#### [ACTION ITEM]
In the records that follow, find each line with "legend" and pull it out.

Records from a dataset:
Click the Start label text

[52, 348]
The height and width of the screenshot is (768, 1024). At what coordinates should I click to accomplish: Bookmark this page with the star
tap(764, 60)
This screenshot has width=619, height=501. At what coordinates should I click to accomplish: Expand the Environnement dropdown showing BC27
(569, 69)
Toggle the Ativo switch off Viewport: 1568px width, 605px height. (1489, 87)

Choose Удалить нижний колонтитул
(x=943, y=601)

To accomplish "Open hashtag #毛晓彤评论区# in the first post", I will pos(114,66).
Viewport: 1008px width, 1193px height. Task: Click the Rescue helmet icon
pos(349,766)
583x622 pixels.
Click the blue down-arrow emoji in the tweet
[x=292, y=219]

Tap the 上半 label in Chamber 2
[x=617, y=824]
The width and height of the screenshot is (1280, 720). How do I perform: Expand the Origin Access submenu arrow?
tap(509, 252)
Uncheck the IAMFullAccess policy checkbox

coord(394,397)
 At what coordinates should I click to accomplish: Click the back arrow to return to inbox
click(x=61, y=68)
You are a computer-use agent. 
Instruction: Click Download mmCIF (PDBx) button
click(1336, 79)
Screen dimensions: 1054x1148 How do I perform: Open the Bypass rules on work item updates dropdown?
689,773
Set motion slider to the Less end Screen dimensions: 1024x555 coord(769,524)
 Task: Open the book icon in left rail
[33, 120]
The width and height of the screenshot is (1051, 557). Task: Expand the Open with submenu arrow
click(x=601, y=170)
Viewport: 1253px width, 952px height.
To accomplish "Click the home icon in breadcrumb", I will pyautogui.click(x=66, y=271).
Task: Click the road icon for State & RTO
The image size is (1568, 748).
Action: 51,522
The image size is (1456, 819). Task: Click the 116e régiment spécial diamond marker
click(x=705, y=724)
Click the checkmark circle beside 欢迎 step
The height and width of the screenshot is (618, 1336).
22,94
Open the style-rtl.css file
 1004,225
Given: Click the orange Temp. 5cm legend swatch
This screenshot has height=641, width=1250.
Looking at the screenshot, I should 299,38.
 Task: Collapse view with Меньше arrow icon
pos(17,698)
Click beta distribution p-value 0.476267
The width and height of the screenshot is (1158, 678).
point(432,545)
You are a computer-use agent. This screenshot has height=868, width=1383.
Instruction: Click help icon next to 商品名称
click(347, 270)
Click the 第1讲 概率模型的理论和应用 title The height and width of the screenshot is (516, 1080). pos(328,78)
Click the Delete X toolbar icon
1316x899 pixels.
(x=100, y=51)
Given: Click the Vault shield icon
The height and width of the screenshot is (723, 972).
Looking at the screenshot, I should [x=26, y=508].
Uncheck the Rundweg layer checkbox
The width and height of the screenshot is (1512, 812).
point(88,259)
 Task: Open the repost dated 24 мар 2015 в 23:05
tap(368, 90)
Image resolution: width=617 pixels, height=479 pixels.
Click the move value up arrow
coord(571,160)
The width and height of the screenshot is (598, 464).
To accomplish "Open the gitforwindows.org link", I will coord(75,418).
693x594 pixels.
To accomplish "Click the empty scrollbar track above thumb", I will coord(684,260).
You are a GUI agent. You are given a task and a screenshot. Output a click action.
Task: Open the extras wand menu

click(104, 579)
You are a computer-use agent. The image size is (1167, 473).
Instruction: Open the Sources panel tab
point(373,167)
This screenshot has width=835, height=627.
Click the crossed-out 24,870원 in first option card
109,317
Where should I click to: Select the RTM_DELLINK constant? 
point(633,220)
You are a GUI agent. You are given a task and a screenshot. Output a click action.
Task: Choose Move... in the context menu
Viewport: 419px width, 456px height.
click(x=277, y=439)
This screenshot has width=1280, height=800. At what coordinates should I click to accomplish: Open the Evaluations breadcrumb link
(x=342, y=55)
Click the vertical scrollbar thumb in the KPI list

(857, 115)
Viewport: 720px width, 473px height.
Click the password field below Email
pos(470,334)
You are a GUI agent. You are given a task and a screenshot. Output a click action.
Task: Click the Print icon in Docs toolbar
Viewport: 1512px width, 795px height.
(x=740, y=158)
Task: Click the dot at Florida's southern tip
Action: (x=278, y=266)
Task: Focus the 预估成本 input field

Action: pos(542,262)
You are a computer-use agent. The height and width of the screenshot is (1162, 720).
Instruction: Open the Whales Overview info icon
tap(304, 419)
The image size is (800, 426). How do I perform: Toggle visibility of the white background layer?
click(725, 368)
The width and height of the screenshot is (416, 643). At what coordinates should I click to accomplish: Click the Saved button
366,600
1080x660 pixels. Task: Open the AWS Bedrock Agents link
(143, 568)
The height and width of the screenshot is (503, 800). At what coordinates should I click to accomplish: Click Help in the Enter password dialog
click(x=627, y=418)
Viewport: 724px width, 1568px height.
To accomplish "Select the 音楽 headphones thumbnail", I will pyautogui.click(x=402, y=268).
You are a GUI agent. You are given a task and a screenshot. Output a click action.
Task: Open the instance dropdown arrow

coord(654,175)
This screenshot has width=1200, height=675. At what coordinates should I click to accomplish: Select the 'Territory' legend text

#### [TASK RESPONSE]
Given: Click the orange Temp. 5cm legend swatch
This screenshot has width=1200, height=675. At what coordinates should I click to accomplish: Select the 'Territory' legend text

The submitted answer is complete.